Javadoc (CCC is in progress):

http://cr.openjdk.java.net/~shade/8085796/javadocs/StringConcatFactory.html


=== javac change:

Webrev:
 http://cr.openjdk.java.net/~shade/8085796/webrev.langtools.00/

A little guide:

 * We cut in at the same two points current javac does the String
concat. But instead of emitting the StringBuilder append chains, we
collect all arguments and hand them over to JDK's
java.lang.invoke.StringConcatFactory.

 * The bytecode flavor is guarded by hidden -XDstringConcat option, with
three possible values: inline, indy, indyWithConstants.
"indyWithConstants" is selected as the default bytecode flavor.

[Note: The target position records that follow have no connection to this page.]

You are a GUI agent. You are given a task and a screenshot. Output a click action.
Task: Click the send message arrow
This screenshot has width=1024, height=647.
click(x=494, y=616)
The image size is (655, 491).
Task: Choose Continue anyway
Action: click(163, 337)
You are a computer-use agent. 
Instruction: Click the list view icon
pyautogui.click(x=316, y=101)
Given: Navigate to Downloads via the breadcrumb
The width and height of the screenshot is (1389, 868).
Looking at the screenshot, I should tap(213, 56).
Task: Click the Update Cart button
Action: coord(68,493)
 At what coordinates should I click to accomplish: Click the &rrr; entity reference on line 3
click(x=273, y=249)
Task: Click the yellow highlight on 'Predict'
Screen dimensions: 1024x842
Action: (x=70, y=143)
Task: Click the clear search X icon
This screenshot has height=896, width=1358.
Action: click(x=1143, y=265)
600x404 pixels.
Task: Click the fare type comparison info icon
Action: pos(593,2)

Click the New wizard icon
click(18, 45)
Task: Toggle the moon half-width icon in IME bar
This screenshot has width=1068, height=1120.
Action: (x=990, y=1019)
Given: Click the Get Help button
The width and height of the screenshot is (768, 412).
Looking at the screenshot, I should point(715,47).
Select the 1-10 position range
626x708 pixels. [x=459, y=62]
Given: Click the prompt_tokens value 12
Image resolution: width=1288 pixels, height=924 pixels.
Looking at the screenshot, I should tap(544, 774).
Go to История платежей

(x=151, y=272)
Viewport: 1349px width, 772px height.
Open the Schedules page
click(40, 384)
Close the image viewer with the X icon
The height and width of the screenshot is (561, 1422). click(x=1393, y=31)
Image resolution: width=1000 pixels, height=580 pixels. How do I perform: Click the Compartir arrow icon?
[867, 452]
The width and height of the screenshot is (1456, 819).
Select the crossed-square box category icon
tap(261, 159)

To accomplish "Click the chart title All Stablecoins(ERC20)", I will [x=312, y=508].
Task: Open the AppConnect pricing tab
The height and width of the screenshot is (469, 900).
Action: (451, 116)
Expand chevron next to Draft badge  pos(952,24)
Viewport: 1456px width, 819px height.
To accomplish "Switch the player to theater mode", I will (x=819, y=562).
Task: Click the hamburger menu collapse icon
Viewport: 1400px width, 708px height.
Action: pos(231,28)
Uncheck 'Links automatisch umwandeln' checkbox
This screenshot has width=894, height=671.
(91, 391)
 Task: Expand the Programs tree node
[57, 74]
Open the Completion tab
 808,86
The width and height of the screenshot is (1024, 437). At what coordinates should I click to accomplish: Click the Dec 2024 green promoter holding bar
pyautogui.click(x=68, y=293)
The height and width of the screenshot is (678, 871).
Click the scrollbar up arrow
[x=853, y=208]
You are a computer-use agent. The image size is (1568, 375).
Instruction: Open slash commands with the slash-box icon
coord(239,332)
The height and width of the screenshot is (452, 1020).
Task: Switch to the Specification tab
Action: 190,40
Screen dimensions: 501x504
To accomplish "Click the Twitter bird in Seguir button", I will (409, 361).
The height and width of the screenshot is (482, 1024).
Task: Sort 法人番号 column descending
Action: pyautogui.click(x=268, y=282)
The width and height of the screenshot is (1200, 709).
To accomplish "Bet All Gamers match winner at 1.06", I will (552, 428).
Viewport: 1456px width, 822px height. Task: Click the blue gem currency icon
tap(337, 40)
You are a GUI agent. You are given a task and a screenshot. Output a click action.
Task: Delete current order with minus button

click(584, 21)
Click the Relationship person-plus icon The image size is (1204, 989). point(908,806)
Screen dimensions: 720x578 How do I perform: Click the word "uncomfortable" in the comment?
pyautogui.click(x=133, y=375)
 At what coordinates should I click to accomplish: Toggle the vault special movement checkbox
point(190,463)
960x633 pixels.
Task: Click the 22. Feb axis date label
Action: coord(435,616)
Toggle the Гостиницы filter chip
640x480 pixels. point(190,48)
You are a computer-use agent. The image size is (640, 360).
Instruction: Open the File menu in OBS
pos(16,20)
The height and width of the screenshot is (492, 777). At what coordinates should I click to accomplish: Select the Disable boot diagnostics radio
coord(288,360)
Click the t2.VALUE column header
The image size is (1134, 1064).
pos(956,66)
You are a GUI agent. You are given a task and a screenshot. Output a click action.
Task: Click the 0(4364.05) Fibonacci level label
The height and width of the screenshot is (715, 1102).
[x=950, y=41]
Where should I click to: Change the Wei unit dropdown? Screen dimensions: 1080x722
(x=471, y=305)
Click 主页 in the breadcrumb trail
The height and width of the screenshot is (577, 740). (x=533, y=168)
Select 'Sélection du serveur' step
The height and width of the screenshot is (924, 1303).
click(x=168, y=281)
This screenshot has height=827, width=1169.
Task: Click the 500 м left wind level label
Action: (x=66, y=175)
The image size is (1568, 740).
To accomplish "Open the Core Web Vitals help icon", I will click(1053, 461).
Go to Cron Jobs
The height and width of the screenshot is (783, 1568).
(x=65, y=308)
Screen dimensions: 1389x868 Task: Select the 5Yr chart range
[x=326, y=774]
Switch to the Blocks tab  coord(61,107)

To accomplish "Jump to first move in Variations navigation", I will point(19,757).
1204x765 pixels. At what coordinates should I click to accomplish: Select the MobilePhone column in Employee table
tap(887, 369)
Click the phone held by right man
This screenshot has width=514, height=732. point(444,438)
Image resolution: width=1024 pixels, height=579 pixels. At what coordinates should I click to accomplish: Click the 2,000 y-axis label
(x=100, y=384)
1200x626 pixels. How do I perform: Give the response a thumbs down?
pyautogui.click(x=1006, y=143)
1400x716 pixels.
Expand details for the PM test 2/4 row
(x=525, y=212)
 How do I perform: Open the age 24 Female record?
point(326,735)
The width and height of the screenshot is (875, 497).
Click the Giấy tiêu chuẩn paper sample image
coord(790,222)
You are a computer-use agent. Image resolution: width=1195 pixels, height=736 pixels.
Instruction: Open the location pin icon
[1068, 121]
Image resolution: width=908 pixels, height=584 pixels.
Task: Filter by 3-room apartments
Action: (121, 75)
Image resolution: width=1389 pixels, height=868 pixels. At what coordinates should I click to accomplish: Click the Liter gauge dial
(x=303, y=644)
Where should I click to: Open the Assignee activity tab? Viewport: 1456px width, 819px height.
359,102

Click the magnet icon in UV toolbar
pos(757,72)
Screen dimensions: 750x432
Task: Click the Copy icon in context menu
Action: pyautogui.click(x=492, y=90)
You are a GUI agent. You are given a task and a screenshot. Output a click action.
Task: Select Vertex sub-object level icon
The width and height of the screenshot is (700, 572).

 * Since a String concat expression may contain more operands than any
Java call can manage, we sometimes have to peel the concat in several
back-to-back calls, and concat-ting the results. That peeling is
one-level, and can accommodate 200*200 = 40000 arguments, well beyond
what can be achieved for a singular String concat expression (limited
either by constant pool size, or by method code size).


=== JDK change:

Webrev:
 http://cr.openjdk.java.net/~shade/8085796/webrev.jdk.00/

A little guide:

 * The entry point is java.lang.invoke.StringConcatFactory. Its methods
would be used as invokedynamic bootstrap methods, at least in javac.

 * There are multiple concatenation strategies supported by SCF. We
explored the performance characteristics of all factories, chosen one
performing good throughput- and startup-wise. All strategies are fully
functional, covered by tests, and kept as the base for the future work
and fine tuning.

 * Most strategies delegate to public StringBuilder API, which makes
them quite simple, since they are not forced to deal with actual storage
(this got complicated with Compact Strings).

 * The only strategy that builds the String directly is
MH_INLINE_SIZED_EXACT strategy, and thus it is the most complicated of
all. It uses private java.lang.StringConcatHelper class to get access to
package-private (Integer|Long).(stringSize|getChar*) methods; the access
to j.l.SCH is granted by a private lookup.

 * Some tests assume the particular code shape and/or invokedynamic
counts, needed to fix those as well.

=== Build change

(I don't copy build-dev@ to avoid spamming that list with langtools/jdk
reviews; this section is FYI)

Webrev:
 http://cr.openjdk.java.net/~shade/8085796/webrev.root.00/

 * This one is simple: we exempt java.base and interim classes from Indy
String Concat to avoid bootstrapping issues.